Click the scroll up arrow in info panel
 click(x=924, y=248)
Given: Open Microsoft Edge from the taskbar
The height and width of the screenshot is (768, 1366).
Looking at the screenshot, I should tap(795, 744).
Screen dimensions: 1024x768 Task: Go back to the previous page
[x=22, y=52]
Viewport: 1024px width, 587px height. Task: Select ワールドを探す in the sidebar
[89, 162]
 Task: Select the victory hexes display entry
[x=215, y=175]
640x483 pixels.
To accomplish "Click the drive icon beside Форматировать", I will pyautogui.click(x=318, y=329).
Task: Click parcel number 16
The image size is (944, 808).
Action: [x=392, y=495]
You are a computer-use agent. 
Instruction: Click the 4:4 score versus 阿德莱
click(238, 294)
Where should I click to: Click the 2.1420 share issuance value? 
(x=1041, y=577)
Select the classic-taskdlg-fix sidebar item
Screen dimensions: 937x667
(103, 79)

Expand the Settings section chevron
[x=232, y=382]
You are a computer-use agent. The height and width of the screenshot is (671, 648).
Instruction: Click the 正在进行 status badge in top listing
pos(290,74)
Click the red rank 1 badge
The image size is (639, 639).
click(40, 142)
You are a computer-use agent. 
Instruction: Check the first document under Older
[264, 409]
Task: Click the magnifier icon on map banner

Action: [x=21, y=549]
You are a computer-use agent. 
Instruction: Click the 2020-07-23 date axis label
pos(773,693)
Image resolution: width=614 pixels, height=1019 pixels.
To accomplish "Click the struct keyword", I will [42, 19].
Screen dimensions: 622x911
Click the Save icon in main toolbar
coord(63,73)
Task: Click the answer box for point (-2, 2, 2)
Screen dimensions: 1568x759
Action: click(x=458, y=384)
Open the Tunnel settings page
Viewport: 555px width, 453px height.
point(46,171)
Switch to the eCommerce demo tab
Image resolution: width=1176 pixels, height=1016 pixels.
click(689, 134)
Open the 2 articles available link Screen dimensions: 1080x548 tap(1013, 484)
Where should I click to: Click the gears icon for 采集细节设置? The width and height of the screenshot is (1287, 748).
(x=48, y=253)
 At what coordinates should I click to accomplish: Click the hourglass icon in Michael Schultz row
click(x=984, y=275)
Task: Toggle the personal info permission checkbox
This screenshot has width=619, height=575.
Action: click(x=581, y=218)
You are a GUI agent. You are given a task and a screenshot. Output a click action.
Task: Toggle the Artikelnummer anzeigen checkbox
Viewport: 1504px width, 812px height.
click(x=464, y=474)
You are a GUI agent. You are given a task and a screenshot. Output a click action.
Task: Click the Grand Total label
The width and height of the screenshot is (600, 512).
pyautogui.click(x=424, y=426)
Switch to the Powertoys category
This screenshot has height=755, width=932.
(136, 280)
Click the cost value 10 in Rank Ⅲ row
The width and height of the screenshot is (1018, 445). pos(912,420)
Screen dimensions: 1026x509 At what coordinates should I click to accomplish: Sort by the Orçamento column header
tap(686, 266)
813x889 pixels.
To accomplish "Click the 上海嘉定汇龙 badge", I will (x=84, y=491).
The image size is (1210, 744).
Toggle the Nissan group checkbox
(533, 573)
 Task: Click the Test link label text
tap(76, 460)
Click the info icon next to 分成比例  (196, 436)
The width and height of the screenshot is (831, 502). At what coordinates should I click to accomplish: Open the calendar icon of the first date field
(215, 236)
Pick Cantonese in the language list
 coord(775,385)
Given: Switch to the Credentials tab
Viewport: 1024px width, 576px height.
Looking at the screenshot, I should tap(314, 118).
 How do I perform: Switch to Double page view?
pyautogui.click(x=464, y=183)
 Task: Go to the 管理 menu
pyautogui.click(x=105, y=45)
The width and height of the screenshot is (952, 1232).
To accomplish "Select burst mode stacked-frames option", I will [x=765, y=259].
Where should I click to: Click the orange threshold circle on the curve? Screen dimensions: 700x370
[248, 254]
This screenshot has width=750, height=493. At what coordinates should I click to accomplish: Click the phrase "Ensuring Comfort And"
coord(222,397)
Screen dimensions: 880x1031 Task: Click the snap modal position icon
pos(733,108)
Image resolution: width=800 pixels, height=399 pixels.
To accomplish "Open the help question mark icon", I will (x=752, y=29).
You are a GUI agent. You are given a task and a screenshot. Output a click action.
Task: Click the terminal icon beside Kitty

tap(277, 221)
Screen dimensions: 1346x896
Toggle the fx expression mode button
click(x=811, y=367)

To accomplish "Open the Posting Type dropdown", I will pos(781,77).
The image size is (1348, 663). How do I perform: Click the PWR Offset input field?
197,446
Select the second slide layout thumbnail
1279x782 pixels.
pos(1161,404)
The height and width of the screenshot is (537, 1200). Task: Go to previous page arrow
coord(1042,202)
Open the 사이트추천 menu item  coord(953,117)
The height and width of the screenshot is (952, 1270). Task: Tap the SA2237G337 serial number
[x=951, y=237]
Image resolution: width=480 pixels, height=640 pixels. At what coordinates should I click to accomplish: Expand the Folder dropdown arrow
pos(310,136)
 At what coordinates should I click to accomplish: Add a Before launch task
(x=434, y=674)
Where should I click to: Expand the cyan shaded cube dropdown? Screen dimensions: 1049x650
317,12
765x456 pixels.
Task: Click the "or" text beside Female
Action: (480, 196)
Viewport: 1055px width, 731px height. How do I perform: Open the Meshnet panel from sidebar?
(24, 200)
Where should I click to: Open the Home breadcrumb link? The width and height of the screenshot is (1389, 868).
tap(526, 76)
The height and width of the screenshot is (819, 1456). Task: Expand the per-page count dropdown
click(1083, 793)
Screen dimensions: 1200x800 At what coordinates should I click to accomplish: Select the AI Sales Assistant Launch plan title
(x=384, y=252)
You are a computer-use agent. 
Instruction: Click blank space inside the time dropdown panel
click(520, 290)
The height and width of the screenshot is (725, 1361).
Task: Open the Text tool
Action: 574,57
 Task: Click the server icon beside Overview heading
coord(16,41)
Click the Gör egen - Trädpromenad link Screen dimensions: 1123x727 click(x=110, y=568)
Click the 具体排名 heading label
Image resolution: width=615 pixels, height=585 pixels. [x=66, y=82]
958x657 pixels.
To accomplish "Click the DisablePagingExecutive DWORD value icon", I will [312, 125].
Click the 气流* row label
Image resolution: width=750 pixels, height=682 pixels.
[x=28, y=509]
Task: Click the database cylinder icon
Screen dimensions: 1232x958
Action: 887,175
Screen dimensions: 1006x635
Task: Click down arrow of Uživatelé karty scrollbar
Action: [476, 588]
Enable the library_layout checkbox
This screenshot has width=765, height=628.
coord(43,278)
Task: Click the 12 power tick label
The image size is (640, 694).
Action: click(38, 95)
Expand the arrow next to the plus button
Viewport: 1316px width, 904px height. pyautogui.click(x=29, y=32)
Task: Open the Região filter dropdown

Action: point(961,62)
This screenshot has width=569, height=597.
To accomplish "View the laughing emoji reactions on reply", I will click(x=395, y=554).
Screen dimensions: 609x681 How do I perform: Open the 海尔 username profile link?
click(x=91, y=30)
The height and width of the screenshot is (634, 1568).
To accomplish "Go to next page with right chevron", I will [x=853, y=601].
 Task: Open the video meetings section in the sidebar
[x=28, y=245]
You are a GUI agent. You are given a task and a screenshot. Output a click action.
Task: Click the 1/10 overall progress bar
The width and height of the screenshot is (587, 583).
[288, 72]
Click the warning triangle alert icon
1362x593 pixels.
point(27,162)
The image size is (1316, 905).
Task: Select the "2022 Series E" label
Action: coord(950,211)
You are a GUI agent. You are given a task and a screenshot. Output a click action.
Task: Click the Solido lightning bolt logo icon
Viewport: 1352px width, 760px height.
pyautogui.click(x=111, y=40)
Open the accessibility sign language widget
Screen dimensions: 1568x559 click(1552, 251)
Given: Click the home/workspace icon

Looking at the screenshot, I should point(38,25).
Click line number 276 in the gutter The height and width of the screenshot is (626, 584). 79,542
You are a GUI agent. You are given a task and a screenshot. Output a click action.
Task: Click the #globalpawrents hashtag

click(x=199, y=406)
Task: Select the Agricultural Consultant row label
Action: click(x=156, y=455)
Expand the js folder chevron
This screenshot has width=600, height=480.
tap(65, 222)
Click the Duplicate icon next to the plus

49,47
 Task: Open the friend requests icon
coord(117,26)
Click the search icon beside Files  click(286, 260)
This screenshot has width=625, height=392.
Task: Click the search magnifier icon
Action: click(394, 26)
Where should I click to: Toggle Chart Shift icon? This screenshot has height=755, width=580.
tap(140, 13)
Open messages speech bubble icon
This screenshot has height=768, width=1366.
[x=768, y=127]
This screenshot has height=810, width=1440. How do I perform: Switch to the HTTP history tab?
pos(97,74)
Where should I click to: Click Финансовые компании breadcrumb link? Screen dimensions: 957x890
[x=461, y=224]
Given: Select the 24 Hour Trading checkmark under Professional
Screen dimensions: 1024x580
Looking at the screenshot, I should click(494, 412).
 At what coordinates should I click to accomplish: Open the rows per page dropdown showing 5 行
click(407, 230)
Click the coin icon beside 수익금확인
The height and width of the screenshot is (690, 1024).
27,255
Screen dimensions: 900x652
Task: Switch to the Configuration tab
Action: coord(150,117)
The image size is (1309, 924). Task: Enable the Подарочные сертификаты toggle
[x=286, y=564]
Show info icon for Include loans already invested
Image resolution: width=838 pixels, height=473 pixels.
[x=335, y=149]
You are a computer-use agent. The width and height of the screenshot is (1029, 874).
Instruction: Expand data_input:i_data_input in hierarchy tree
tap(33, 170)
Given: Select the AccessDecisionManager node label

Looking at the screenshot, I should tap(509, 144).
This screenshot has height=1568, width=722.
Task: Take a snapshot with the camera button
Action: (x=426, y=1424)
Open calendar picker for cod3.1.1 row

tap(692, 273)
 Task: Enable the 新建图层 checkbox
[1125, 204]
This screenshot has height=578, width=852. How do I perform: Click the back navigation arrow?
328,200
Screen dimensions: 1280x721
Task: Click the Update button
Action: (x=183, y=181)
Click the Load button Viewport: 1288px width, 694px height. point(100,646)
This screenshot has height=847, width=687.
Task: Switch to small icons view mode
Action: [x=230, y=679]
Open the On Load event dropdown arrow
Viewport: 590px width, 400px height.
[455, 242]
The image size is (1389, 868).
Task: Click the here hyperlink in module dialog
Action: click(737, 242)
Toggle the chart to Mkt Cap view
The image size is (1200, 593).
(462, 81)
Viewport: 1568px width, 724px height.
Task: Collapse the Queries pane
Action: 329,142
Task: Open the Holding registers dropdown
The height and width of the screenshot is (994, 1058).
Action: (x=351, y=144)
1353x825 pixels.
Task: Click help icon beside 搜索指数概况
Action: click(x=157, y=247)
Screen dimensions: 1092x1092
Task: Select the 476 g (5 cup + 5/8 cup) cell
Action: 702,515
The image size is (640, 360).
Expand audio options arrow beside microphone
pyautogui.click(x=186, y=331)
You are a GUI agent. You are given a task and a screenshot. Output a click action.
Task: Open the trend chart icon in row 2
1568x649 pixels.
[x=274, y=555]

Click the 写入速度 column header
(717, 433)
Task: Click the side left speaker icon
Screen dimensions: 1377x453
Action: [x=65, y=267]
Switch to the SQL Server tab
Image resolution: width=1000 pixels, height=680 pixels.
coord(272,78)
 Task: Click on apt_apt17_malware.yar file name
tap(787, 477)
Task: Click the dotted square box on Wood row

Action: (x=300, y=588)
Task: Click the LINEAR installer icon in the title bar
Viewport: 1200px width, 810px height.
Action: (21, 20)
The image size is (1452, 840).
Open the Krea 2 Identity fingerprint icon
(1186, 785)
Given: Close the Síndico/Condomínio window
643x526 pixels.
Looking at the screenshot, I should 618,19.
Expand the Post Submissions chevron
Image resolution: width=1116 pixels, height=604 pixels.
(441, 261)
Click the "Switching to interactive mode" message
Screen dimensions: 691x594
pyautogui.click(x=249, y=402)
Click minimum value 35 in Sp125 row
-----
→ **EXERCISE**
Everything above from the line containing "Task: Click the 12 power tick label" down to the line containing "The height and width of the screenshot is (634, 1568)." should be copied exactly, both end lines included, and nothing else.

→ **ANSWER BELOW**
Task: Click the 12 power tick label
The image size is (640, 694).
Action: click(38, 95)
Expand the arrow next to the plus button
Viewport: 1316px width, 904px height. pyautogui.click(x=29, y=32)
Task: Open the Região filter dropdown

Action: point(961,62)
This screenshot has width=569, height=597.
To accomplish "View the laughing emoji reactions on reply", I will click(x=395, y=554).
Screen dimensions: 609x681 How do I perform: Open the 海尔 username profile link?
click(x=91, y=30)
The height and width of the screenshot is (634, 1568).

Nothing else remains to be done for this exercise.